First, we evaluate the function $$f(x)$$ at the given known value $$c=8$$. This gives us the starting point for our approximation.

$$f(c) = f(8) = \frac{1}{8^{1/3}}$$

Since $$8^{1/3}$$ represents the cube root of 8, which is 2, we can calculate $$f(8)$$ as:

$$f(8) = \frac{1}{2} = 0.5$$

**step2 Find the derivative of the function**

Next, we need to find the derivative of the function, which represents the instantaneous rate of change of the function. We rewrite the function using negative exponents to make the differentiation process clearer.

$$f(x) = x^{-1/3}$$

Using the power rule for differentiation ($$\frac{d}{dx}(x^n) = nx^{n-1}$$), we apply it to $$f(x)$$.

$$f'(x) = -\frac{1}{3}x^{-1/3 - 1}$$

$$f'(x) = -\frac{1}{3}x^{-4/3}$$

This derivative can also be expressed with a positive exponent in the denominator:

$$f'(x) = -\frac{1}{3x^{4/3}}$$

**step3 Calculate the derivative value at c**

Now we evaluate the derivative at the known value $$c=8$$. This gives us the slope of the tangent line to the function's graph at $$x=8$$.

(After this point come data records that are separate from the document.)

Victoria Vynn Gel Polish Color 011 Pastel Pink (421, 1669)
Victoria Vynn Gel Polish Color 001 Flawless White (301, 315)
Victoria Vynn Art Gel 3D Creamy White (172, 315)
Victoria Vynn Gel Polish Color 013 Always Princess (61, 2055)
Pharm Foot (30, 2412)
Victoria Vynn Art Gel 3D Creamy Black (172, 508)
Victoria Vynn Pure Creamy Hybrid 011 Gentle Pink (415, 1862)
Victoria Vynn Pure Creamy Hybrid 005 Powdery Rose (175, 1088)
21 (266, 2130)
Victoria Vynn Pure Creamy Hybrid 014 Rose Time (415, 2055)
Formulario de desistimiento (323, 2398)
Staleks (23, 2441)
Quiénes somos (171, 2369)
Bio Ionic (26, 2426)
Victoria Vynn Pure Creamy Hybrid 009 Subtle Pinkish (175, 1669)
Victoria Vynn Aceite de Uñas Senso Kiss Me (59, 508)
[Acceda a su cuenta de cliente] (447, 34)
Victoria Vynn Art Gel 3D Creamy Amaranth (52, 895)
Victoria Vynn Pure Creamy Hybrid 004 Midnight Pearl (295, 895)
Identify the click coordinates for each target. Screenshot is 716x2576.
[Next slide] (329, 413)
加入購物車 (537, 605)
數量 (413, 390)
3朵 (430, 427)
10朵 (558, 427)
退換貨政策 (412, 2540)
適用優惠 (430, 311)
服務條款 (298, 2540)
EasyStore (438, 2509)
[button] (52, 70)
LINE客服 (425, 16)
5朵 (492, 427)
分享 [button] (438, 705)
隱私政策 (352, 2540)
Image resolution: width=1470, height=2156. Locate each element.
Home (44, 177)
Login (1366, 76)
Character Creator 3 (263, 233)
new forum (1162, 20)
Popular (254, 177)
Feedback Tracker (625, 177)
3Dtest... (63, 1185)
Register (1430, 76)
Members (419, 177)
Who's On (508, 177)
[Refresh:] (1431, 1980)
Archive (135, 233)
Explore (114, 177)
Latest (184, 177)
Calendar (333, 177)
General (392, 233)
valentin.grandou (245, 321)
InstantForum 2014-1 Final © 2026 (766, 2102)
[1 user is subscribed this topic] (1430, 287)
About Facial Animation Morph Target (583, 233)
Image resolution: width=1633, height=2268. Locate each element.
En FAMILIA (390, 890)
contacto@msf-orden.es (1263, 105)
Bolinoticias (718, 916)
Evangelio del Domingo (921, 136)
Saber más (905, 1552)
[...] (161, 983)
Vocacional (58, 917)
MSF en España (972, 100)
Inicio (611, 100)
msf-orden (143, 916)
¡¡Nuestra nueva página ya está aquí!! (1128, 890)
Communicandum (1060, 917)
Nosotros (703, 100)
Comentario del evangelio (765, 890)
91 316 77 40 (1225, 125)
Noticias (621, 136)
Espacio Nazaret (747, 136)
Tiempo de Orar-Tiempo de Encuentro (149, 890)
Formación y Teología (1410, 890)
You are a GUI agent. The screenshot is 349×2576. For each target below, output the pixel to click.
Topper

$$f'(c) = f'(8) = -\frac{1}{3 \times 8^{4/3}}$$

We know that $$8^{1/3}$$ (the cube root of 8) is 2. So, $$8^{4/3}$$ can be calculated as $$(8^{1/3})^4 = 2^4 = 16$$.

$$f'(8) = -\frac{1}{3 \times 16} = -\frac{1}{48}$$

**step4 Calculate the increment $$\Delta x$$**

The increment, denoted as $$\Delta x$$, is the small change from the known value $$c$$ to the value $$x$$ at which we want to estimate the function.

$$\Delta x = x - c$$

Given $$x = 8.07$$ and $$c = 8$$, we find the increment:

$$\Delta x = 8.07 - 8 = 0.07$$

**step5 Estimate $$f(x)$$ using linear approximation**

Finally, we use the method of increments (also known as linear approximation) to estimate the value of $$f(x)$$. The formula for linear approximation is $$f(x) \approx f(c) + f'(c) \Delta x$$.

$$f(8.07) \approx f(8) + f'(8) \times \Delta x$$

Substitute the values we calculated in the previous steps into this formula:

$$f(8.07) \approx 0.5 + \left(-\frac{1}{48}\right) \times 0.07$$

Perform the multiplication and subtraction:

$$f(8.07) \approx 0.5 - \frac{0.07}{48}$$

To get a numerical value, we calculate the fraction:

$$\frac{0.07}{48} \approx 0.0014583333...$$

Now, complete the subtraction:

$$f(8.07) \approx 0.5 - 0.0014583333$$

$$f(8.07) \approx 0.4985416667$$

Rounding to a suitable number of decimal places (e.g., six decimal places), the estimated value is:

$$f(8.07) \approx 0.498542$$